HuM1 and HuM2 are unique microbiota lines. (a) Schematic of microbiome samples. (b) The relative abundance of the top 10 taxa at the family level and genus level across HuM1 and HuM2 samples. (c) Boxplots revealing significant differences in taxa between HuM1 and HuM2. (d) Beta diversity was determined utilizing the Bray-Curtis and weighted UniFrac metrics. (e) Alpha-diversity measurements (observed ASVs, Shannon diversity index, and Simpson’s index) were determined within HuM1 and HuM2. (f) Dendrogram unique microbial compositions between HuM1 and HuM2 samples. *p < 0.01; **p < 0.01; ***p < 0.001.

Figure 2.

Single-cell RNA sequencing analysis of H1 and H2 samples. (a) Schematic of the single-cell experiment and sample assignments. (b) UMAP visualization of all H1 and H2 samples. Axes represent UMAP 1 and UMAP 2. (c) Bar plot showing the proportion of each cell type across samples. The y-axis represents the percentage of cells, and the x-axis represents the different sample groups. (d) Heatmap displaying the top three differentially expressed genes per cluster, ranked by average log2 Fold change, with pct.1 >0.5. The rows represent genes, and the columns correspond to cell clusters. All plots use a consistent color scheme for cell types, as indicated in the accompanying legend.

Figure 3.

Single-cell analysis reveals differences between control and anti-PD-1 treatment samples. (a) UMAP visualization of H1 and H2 control samples.

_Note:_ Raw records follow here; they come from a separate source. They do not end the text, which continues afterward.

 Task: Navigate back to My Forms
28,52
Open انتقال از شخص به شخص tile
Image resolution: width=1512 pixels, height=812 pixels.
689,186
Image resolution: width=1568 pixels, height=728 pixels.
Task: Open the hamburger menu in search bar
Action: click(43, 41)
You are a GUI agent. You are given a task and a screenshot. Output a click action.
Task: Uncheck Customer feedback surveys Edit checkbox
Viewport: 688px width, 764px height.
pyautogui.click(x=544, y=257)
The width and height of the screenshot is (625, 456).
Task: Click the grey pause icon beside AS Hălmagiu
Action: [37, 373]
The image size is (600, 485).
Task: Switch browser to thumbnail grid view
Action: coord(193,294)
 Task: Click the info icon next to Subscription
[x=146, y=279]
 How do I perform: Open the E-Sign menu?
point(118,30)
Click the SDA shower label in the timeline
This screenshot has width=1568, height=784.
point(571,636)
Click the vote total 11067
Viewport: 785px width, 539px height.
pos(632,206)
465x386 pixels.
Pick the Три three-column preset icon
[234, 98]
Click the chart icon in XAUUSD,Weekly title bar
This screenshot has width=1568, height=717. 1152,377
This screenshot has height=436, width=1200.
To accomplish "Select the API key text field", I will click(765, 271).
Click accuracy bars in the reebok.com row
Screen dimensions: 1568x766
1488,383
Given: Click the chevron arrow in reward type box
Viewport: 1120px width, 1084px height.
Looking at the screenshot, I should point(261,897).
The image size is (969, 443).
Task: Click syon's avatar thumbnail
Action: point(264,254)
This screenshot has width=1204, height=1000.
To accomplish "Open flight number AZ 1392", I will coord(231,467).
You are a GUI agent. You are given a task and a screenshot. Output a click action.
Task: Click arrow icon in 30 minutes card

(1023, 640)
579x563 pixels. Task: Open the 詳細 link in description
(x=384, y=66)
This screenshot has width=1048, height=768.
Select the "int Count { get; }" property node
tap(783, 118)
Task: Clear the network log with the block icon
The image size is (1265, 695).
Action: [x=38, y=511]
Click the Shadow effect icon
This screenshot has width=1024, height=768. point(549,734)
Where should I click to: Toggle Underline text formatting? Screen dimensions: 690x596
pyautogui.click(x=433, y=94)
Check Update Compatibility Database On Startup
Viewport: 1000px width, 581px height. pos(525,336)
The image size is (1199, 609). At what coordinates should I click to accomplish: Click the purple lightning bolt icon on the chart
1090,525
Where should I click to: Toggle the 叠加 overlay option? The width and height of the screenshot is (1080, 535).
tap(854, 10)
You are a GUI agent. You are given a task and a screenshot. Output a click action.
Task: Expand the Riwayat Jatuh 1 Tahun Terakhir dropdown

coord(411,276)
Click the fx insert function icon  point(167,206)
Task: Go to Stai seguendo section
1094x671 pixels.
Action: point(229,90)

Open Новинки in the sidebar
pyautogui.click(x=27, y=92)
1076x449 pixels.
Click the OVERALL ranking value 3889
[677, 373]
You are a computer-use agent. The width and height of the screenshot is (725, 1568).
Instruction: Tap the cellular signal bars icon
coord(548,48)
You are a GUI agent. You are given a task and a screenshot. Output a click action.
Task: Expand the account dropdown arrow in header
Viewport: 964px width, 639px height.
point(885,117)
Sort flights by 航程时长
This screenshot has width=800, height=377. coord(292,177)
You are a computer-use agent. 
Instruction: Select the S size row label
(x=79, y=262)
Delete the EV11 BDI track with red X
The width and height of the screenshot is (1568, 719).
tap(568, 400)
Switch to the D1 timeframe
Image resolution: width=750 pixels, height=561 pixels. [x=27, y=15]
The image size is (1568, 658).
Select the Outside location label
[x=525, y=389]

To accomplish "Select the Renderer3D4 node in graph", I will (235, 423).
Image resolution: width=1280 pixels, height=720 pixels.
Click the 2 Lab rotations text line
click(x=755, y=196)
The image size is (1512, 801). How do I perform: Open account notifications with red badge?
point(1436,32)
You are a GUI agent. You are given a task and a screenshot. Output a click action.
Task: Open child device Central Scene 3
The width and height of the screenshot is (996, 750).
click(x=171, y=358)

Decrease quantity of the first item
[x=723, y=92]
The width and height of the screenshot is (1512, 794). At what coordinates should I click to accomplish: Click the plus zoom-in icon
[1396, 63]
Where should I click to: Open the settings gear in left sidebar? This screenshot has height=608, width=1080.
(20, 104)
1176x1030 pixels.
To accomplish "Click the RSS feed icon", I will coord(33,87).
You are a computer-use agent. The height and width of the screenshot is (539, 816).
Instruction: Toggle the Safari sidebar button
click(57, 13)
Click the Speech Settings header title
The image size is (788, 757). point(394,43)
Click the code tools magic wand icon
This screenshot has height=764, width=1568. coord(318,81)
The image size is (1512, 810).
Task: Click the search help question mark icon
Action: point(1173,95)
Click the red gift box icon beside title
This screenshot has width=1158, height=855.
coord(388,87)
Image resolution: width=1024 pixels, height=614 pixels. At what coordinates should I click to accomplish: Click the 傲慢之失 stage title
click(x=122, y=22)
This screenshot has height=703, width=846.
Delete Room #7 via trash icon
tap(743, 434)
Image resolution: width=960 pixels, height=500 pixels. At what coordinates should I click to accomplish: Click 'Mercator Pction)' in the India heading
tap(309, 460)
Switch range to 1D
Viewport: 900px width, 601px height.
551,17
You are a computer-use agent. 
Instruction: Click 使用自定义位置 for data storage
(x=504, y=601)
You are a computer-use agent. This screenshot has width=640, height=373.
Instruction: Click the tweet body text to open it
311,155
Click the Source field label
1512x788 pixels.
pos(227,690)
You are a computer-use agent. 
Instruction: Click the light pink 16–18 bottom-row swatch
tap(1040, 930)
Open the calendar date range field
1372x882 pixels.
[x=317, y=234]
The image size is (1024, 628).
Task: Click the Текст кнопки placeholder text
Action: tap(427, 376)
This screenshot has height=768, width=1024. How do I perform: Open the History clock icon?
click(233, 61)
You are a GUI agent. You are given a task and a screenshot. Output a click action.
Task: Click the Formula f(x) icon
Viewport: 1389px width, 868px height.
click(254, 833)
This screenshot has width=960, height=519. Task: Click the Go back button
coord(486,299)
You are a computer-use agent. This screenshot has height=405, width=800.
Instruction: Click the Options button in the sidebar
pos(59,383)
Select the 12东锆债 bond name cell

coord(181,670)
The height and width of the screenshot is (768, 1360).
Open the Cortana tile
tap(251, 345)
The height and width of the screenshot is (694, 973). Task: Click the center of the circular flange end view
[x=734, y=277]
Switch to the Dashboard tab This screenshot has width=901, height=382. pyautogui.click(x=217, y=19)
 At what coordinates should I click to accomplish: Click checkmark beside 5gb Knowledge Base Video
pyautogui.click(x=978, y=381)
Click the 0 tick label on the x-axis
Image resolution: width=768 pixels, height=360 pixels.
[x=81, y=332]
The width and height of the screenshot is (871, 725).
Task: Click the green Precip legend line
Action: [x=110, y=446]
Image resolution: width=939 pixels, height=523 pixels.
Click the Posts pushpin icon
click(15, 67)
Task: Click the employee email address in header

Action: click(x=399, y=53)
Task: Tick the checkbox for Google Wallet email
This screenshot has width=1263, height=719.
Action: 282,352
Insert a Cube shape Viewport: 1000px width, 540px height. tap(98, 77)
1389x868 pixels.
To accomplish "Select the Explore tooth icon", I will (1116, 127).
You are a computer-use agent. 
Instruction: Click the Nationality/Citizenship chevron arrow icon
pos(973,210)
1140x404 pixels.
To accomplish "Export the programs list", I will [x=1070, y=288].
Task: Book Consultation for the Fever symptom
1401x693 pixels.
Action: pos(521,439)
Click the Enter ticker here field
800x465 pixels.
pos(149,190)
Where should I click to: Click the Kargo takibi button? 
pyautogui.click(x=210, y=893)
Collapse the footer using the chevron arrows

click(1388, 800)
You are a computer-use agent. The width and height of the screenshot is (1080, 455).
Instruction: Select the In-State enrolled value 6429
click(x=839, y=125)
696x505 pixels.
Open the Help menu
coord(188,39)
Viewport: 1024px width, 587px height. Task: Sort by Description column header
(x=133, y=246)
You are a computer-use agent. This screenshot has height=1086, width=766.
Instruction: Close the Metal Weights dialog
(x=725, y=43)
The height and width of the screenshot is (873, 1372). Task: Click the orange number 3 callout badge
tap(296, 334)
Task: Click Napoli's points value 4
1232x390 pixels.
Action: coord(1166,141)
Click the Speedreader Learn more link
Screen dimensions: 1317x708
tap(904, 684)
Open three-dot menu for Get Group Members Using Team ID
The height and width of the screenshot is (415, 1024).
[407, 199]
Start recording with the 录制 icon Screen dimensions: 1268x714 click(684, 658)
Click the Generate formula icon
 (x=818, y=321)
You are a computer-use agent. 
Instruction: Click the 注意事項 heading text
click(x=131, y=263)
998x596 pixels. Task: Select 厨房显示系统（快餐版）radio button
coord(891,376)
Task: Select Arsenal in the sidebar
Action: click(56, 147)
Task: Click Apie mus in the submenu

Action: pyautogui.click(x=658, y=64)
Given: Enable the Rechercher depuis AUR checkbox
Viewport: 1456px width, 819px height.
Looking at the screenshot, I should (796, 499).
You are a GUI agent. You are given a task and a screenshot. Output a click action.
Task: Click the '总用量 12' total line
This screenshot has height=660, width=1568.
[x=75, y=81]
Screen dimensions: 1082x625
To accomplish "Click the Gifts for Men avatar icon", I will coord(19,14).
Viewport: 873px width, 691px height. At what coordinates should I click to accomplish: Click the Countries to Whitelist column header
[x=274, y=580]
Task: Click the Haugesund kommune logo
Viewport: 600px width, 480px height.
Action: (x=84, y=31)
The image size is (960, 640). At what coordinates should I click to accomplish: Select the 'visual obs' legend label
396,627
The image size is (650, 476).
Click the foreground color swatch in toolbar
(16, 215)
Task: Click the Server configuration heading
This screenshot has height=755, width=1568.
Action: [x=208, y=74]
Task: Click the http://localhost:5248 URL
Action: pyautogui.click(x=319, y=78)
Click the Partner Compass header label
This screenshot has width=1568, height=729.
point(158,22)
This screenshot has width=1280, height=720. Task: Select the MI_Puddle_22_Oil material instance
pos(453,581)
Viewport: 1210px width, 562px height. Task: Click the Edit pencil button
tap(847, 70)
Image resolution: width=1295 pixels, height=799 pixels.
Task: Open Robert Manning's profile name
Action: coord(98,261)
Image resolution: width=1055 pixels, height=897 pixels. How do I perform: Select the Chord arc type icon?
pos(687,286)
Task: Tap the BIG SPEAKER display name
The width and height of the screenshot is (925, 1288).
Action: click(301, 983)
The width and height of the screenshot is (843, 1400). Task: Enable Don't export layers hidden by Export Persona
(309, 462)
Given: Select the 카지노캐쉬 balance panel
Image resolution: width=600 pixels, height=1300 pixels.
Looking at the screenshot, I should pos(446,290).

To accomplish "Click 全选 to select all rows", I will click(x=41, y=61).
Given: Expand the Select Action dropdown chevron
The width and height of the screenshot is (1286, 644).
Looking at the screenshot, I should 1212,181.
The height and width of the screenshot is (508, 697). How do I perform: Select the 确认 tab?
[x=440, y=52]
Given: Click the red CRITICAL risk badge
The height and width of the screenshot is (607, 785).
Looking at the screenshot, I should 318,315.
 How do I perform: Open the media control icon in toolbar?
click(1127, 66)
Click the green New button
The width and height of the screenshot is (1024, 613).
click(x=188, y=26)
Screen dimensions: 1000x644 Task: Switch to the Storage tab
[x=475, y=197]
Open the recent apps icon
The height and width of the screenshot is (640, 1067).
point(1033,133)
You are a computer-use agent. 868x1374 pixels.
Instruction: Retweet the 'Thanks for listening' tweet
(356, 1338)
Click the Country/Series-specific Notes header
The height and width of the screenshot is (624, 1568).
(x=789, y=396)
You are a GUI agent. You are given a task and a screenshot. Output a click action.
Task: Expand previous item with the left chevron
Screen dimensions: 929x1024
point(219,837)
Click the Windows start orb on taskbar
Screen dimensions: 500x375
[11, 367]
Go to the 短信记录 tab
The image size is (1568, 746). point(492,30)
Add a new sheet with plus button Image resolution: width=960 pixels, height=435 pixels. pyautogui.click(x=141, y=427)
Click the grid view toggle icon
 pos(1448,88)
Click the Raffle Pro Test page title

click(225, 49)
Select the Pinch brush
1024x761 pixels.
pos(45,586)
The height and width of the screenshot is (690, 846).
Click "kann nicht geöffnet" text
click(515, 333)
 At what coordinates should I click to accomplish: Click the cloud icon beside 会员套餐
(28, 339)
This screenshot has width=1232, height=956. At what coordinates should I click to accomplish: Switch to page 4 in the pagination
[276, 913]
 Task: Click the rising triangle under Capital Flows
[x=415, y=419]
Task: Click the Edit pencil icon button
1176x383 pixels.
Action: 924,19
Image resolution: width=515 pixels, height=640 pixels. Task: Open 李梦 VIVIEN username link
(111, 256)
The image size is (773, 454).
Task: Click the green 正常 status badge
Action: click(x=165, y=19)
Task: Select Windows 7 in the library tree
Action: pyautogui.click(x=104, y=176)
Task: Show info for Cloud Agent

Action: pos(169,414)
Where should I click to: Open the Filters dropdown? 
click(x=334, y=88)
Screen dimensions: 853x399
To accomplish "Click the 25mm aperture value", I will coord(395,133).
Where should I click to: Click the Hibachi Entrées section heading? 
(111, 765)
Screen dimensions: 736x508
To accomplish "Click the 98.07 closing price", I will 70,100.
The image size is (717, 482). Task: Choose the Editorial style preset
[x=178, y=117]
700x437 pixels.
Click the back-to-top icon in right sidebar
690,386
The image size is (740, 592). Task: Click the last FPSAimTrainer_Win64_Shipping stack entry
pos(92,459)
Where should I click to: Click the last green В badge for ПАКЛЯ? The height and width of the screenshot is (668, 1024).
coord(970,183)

Axes represent UMAP 1 and UMAP 2. (b) UMAP visualization of H1 and H2 anti-PD-1-treated samples, with axes represent UMAP 1 and UMAP 2. (c) Stacked bar plot showing the proportion of each cell type across individual samples. The y-axis represents the percentage of cells, and the x-axis represents the sample groups. Panels (a–c) share a consistent color scheme for cell types. (d) Pie chart depicting the relative abundance of innate and adaptive immune cells across H1 and H2 samples. (e) Bar plot comparing cell type proportions between H1 control (blue) and H1 anti-PD-1-treated samples (Grey). (f) Bar plot comparing cell type proportions between H2 control (red) and H2 anti-PD-1-treated samples (Grey). Cell proportions were calculated as the percentage of each immune cell type relative to the total CD45⁺ population within the tumor microenvironment.

Figure 4.

Single-cell analysis comparing H1-CT and H2-CT control samples. (a) UMAP visualization generated via Seurat (v5.1.0), highlighting T-cell and macrophage populations. Axes represent UMAP 1 and UMAP 2. (b) Bar plot showing the proportion of cell types in H1-CT (Blue) and H2-CT (red) samples. Cell proportions were calculated as the percentage of each immune cell type relative to the total CD45⁺ population within the tumor microenvironment. The y-axis represents the percentage of cells, and the x-axis represents the cell type. (c) Divergent bar plot displaying the differences in all identified cell clusters between H1-CT and H2-CT control samples.

Figure 5.

Single-cell analysis comparing H1-PD and H2-PD treatment samples. (a) UMAP visualization generated via Seurat (v5.1.0), highlighting T-cell and macrophage populations. Axes represent UMAP 1 and UMAP 2. (b) Bar plot showing the proportion of cell types in H1-PD (blue) and H2-PD (red) samples. Cell proportions were calculated as the percentage of each immune cell type relative to the total CD45⁺ population within the tumor microenvironment. The y-axis represents the percentage of cells, and the x-axis represents the cell type. (c) Divergent bar plot displaying the differences in all identified cell clusters between H1-PD and H2-PD treatment samples.

Figure 6.

Single cell analysis of MM1 (monocytes and macrophages type 1) cell population. (a) UMAP generated, subsetting MM1 cell population. (b) UMAP generated via Seurat (v5.1.0) of MM1 separated based on samples. (c) Dot plot generated via scanpy (v1.10.2) revealing differences of MM1 cell population between all sample groups. (d) Flow cytometry revealing differences between sample groups. *p < 0.05; **p < 0.01.